U.S. official visit to China
Meanwhile, Timothy Geithner, current U.S. secretary of the Treasury, will travel to China and Japan next week to discuss tougher sanctions against Iran, the U.S. Treasury Department said Wednesday, hours after China said it opposed unilateral U.S. measures.
In a statement, the Treasury Department said Geithner would visit the two Asian economic powers in a January 10-12 trip.
In China he will meet Chinese Premier Wen Jiabao and Vice President Xi Jinping. In Japan he will meet Prime Minister Yoshihiko Noda.
Geithner will discuss “discuss the state of the global economy, policies to strengthen global growth and other economic issues of mutual importance,” the statement said.
“Secretary Geithner will also discuss our continued coordination with international partners in the region to increase pressure on the Government of Iran, including financial measures targeting the Central Bank of Iran.”
Earlier on Wednesday China said it opposed “unilateral” sanctions against Iran, after U.S. President Barack Obama signed into law new measures targeting the Islamic Republic’s central bank.
Washington’s move came after the United States, Britain and Canada said in November they were slapping additional sanctions on Iran, citing evidence that Tehran is pursuing nuclear weapons.
Tehran denies the allegations, saying its nuclear program is exclusively for medical and power generation purposes, and China has repeatedly said sanctions will not resolve the issue.
“China opposes placing one’s domestic law above international law and imposing unilateral sanctions against other countries,” said foreign ministry spokesman Hong Lei when asked about U.S. sanctions on Iran.
Geithner’s visit will also come days after his department rapped China and Japan for allegedly unfair currency interventions.
In the dying days of 2011 the Treasury Department issued a report warning China its yuan is still significantly undervalued.
But it refrained from saying Beijing manipulates the currency ̶ which could lead to retaliatory action by Congress.
“The real exchange rate of the renminbi is persistently misaligned and remains substantially undervalued, though the degree of this undervaluation appears to have declined significantly,” the Treasury said in a semi-annual report to Congress.
The report also criticized Japan’s efforts to keep the yen from appreciating amid global foreign exchange market turmoil.
Iran’s currency
Meanwhile, Iran’s currency market was in turmoil Wednesday as the central bank imposed draconian measures to try to shore up its beleaguered rial in the face of existing and looming Western sanctions.

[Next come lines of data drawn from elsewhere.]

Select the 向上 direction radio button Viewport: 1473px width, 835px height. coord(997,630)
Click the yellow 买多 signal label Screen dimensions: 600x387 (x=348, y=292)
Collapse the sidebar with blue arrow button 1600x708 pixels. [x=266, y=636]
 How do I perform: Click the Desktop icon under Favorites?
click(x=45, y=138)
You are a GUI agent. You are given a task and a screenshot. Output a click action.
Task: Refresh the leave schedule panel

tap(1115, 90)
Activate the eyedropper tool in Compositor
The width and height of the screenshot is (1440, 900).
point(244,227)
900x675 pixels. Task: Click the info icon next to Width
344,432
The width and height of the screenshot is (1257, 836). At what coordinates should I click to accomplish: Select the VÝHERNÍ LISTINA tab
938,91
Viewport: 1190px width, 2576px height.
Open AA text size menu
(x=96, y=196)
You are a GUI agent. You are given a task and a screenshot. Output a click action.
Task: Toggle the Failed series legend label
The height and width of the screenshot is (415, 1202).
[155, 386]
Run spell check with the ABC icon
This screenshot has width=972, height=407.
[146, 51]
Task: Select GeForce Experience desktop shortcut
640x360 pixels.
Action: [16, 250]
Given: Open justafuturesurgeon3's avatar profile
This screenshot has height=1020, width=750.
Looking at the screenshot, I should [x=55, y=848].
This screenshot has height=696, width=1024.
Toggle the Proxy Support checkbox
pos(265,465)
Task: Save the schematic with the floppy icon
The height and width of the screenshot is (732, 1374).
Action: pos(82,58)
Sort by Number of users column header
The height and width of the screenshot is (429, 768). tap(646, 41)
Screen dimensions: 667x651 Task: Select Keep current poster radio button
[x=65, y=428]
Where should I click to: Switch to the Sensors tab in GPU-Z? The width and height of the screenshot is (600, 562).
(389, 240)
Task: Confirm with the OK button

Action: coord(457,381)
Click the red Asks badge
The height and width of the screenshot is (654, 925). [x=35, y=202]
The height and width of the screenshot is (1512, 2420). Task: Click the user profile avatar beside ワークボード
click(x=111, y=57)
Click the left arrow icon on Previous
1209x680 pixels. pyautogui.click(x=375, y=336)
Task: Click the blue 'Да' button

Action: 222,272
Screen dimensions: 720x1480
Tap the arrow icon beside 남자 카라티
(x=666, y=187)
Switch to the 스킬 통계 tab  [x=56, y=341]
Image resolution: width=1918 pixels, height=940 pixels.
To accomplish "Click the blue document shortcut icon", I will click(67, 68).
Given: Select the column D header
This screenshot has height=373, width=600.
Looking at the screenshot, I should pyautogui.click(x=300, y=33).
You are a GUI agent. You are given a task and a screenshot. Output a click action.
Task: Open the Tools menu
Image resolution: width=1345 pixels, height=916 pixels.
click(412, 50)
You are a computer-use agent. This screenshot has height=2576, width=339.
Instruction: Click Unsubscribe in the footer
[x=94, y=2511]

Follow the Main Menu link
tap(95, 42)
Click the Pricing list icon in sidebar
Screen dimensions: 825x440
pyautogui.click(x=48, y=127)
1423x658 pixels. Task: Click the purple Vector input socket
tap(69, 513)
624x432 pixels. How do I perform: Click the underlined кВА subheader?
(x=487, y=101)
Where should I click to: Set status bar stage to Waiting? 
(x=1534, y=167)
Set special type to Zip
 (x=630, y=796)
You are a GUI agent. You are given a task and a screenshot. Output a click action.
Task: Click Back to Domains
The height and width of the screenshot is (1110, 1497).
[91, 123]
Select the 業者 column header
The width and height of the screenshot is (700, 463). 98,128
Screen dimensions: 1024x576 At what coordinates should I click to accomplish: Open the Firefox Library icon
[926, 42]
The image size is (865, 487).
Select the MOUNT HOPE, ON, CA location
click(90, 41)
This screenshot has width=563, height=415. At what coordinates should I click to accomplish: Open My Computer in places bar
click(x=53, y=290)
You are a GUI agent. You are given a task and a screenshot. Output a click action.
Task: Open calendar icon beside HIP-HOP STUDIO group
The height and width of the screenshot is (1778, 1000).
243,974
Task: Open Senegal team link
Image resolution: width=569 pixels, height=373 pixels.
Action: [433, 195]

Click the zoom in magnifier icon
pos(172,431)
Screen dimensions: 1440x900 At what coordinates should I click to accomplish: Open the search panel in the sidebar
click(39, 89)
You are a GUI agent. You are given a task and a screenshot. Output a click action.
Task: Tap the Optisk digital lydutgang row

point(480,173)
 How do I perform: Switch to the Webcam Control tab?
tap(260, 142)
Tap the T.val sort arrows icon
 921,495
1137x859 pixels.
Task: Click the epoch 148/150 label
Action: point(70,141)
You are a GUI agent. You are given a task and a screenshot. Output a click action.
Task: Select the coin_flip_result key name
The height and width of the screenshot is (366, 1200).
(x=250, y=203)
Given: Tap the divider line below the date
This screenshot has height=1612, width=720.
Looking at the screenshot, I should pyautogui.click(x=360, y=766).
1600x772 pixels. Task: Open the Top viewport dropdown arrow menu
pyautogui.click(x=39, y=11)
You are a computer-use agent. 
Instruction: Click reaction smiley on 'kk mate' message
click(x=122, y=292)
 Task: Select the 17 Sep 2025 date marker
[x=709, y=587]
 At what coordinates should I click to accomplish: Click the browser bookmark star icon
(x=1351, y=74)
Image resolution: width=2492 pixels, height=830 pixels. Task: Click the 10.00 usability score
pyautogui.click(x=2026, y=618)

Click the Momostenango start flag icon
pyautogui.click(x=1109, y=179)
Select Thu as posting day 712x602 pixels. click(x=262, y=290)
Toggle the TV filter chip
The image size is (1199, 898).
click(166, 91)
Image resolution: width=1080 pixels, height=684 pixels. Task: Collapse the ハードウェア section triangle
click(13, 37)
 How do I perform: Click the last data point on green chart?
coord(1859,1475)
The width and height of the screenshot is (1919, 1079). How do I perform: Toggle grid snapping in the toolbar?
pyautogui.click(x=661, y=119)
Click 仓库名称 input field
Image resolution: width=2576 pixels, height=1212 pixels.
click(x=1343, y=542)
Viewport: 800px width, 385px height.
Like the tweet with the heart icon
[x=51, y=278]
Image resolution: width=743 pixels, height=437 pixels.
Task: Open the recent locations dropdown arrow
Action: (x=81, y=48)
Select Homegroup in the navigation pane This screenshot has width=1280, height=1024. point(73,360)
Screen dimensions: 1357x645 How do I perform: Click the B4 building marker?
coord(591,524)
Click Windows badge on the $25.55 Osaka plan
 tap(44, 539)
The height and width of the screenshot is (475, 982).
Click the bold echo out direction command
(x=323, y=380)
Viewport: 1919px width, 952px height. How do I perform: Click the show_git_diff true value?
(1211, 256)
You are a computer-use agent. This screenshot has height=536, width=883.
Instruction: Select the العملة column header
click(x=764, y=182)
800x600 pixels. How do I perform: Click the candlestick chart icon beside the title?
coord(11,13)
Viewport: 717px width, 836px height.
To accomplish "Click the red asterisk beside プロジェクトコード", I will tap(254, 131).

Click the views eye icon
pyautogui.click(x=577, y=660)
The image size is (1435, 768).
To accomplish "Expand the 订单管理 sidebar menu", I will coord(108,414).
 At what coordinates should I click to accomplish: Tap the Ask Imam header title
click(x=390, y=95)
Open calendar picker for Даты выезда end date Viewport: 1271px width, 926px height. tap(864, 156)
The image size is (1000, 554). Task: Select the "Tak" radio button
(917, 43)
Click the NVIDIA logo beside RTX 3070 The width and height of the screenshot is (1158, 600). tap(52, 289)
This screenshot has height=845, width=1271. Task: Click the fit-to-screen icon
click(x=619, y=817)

The bank was imposing a fixed low rate of 14,000 rials to the dollar on the open market, traders said.
Some had shuttered their shops in the center of Tehran, refusing to make transactions at that artificial level.
The central bank also halved the amount of dollars Iranians flying abroad could buy at a slightly lower preferential rate, to $1,000 instead of the $2,000 previously allowed, according to an official statement relayed by media.
The measures were applied after the rial lost 12 percent Monday, days after the United States enacted new sanctions against Iran’s central bank.